Dataset items
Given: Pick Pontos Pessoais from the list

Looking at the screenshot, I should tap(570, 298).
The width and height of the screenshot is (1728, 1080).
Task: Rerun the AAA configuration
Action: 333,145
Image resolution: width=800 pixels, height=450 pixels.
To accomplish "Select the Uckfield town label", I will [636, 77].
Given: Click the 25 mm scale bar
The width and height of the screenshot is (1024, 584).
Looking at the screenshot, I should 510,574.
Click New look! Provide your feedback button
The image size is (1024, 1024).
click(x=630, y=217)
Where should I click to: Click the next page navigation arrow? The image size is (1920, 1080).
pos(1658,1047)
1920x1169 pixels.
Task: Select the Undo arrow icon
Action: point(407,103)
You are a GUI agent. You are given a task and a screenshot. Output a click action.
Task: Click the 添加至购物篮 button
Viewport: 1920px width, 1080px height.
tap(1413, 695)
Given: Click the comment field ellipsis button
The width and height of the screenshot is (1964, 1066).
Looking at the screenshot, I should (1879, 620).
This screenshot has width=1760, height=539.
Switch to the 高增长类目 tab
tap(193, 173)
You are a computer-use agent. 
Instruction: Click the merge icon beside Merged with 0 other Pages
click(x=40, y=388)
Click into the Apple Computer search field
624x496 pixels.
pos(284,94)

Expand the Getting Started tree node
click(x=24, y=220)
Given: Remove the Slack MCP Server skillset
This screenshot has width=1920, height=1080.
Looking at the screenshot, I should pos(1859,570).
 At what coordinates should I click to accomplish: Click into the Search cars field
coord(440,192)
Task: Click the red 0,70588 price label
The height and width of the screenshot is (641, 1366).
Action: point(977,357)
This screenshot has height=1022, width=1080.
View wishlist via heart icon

* _Problem description_: Going through the entries above, show each line that contains "label".

* _Task response_:
To accomplish "Select the Uckfield town label", I will [636, 77].
Task: Click the red 0,70588 price label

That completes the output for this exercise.